Who Needs to Learn from Whom? What Public Schools can Teach Charter Schools About Teaching All Students. The New York Times published a story about what public schools can learn fro charter schools. But the most important lesson is to be careful which students are admitted.

The role of charter schools in public education continues to be a subject of heated debate. The House of Representatives recently passed a bi-partisan bill that would provide additional sources of funding for charter schools. At the same time they rejected rules that would require charter schools to report teacher attrition rates, student discipline data, and enrollment data. They also rejected conflict of interest guidelines for charters.
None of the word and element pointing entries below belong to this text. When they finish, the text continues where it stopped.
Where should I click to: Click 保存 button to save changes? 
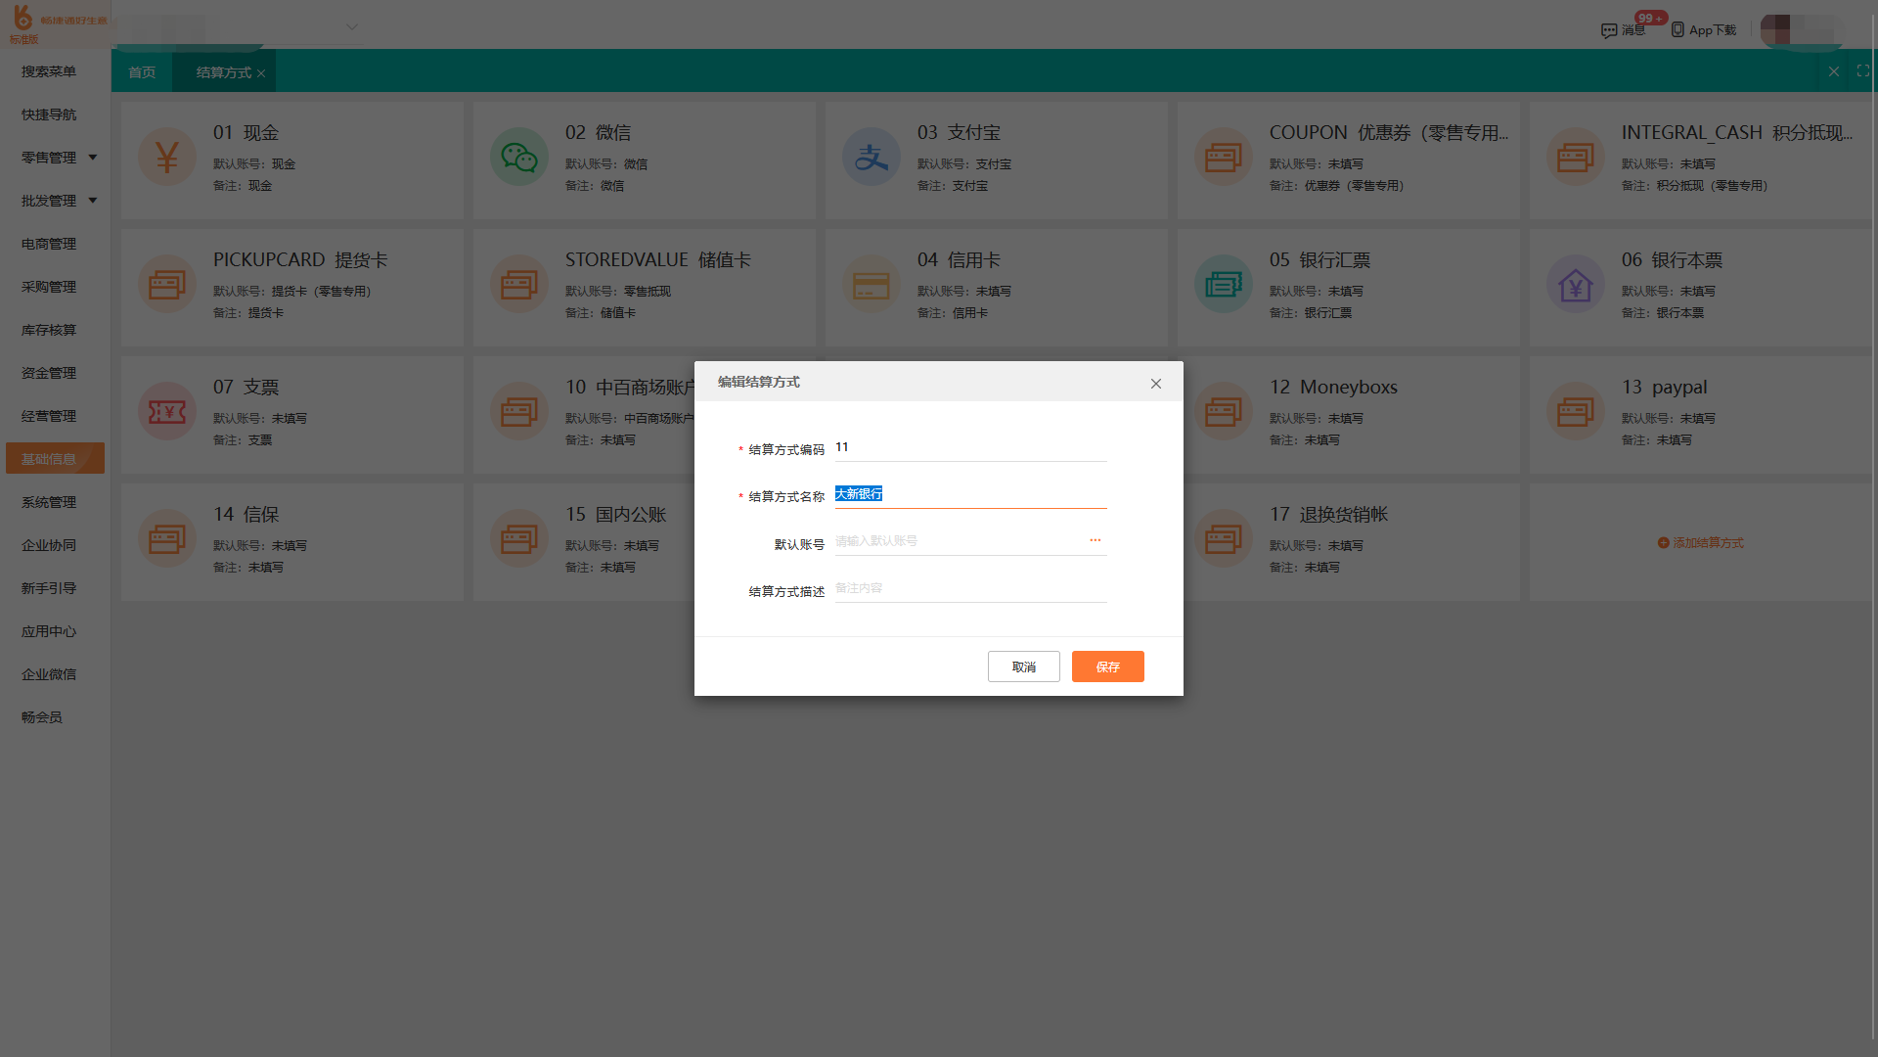click(x=1106, y=666)
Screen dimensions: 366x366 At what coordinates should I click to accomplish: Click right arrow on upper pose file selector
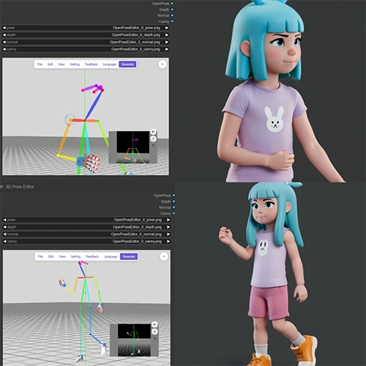[167, 28]
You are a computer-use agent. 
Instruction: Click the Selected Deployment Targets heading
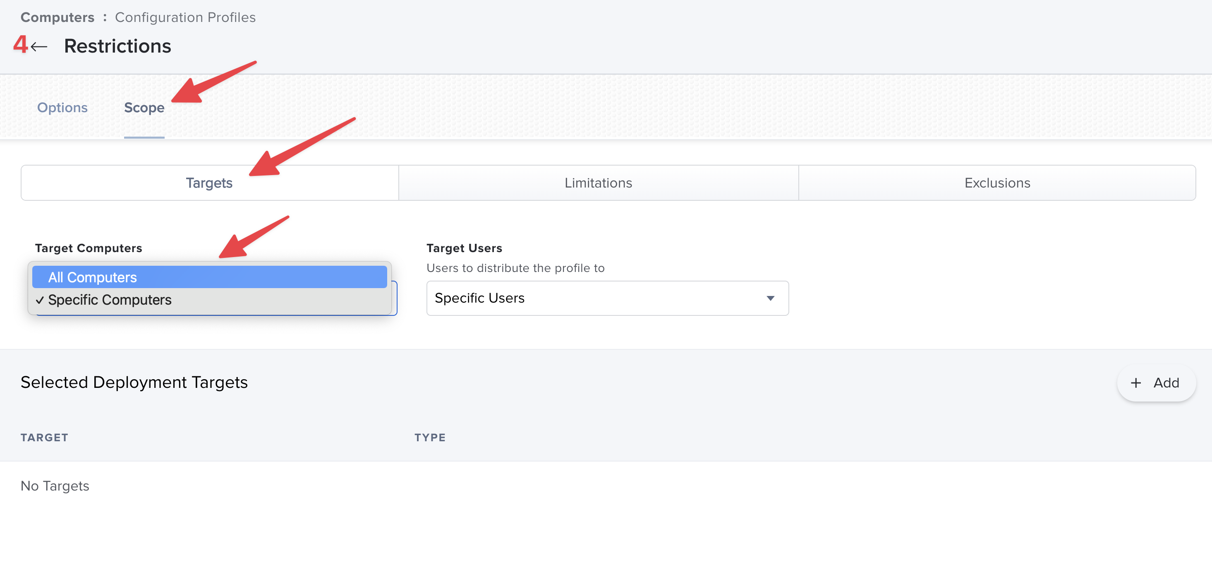tap(134, 382)
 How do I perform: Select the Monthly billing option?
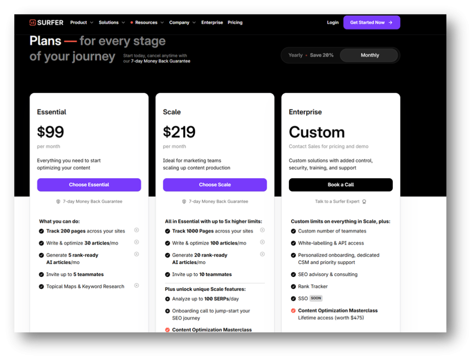(x=369, y=55)
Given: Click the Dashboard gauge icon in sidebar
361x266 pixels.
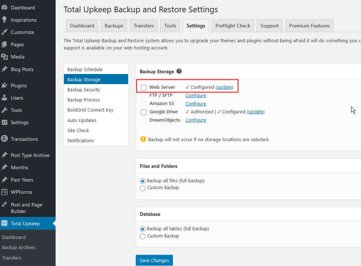Looking at the screenshot, I should tap(4, 8).
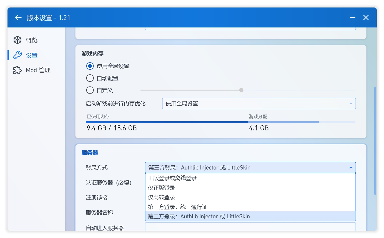Viewport: 384px width, 238px height.
Task: Enable 自定义 memory configuration
Action: pos(90,90)
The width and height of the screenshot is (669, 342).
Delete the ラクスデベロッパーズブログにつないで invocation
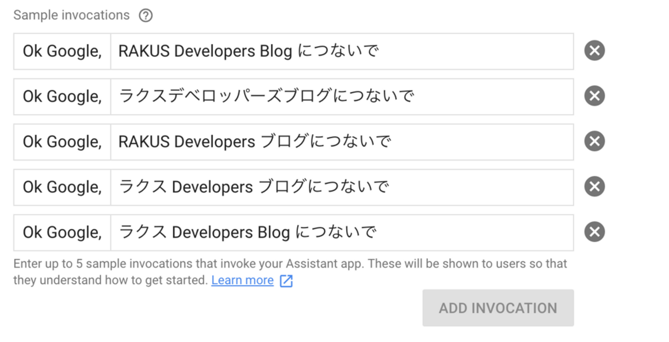point(594,96)
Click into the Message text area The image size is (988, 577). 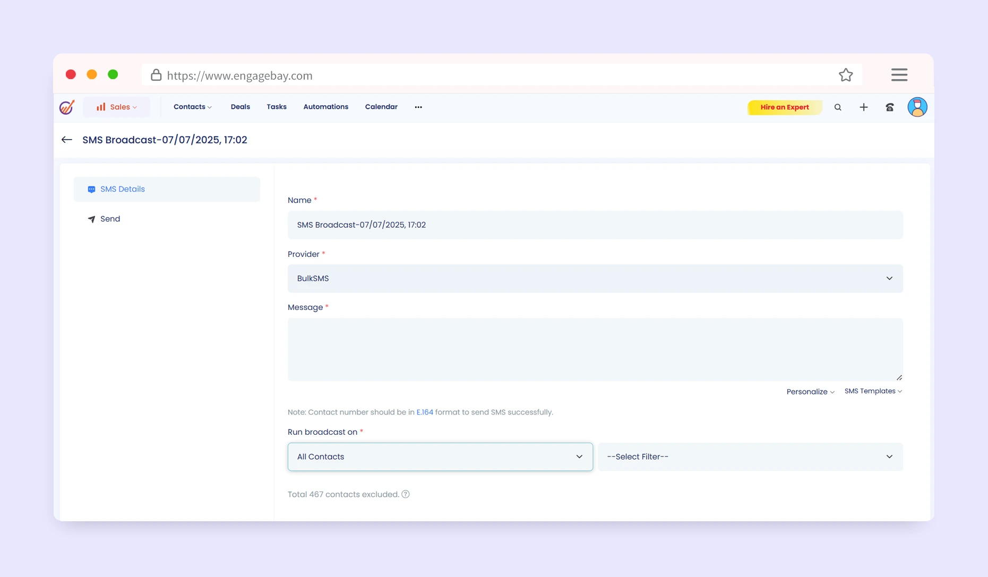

Eric Cantor, the House Majority Leader, is visiting a charter school in New York City today “to rip Mayor de Blasio over charter schools.” He has repeatedly said that de Blasio’s skepticism about charters is a “war on kids.” The very same day the New York Times published a story on the “chasm” between public and charter schools. The story, which mentions the school that Cantor is planning to visit, spins a story about how charter schools should be “test kitchens for practices that could be exported into the traditional schools.” It praises two charter schools (Kings Collegiate Charter School and Bronx Charter School for Excellence) that share their insights with two neighboring public schools (Middle School for Art and Philosophy and P.S. 085 Great Expectations).

But the numbers raise some questions. The school that Cantor visited today, the Bronx Charter School for Excellence, serves 72% fewer English Language Learners and 55% fewer special needs students than its neighbor, P.S. 085. The charter school serves exactly zero of the highest need special education students– while over 16% of the public school’s students are highest need special education. And the charter school has a student population that is over 210% more economically privileged, as measured by the New York City Department of Education’s economic need index, than the public school’s.

The other charter to public school comparison shows the same pattern. The Times claimed, “it too, served large numbers of low-income black students, many from the same neighborhoods.” This is inaccurate. King Collegiate serves a student population that is 35% more economically privileged than the Middle School for Art and Philosophy, as measured by the New York City Department of Education’s economic need index. The charter school has 95% fewer English Language Learners and 55% fewer special needs students than the public school. The charter has exactly zero of the highest need special education students while, in the co-located public school, over 11% of the student population consists of the highest need special education students. Even with these advantages only 12% of the 8th graders who graduate from the charter school stayed on-track in credit accumulation in 9th grade versus 80% of the public schools students.

Of course, the teachers at these schools should continue to collaborate and share ideas with one another. But what is not OK is the big lie that is being told about the relative success of the schools. If there is a war being waged on kids, as Cantor has claimed, it is the charter schools and their supporters who are waging war on English Language Learners, on students with special needs, and on poor students.

The data show that the biggest ingredient of the charter school recipe is that they educate students with greater incoming advantages than public schools. Many also kick out students who don’t do well on tests. This is not a lesson we want public schools to learn. We want our public schools to teach every single child. We do not need charter schools to know that schools that serve more privileged groups of student have higher test scores.

The skepticism that de De Blasio has expressed about charters is well earned. As long as charter schools as a sector refuse to educate the neediest students, they are best viewed as the mechanism for ultimately sorting all of the neediest students into the educational equivalents of Bantustans. Those Bantustans will be called “public schools.” As long as charter school interest groups are able to get politicians to vote against transparency for charter schools we will never be able to hold them to the mission of public education– which is to educate every single child.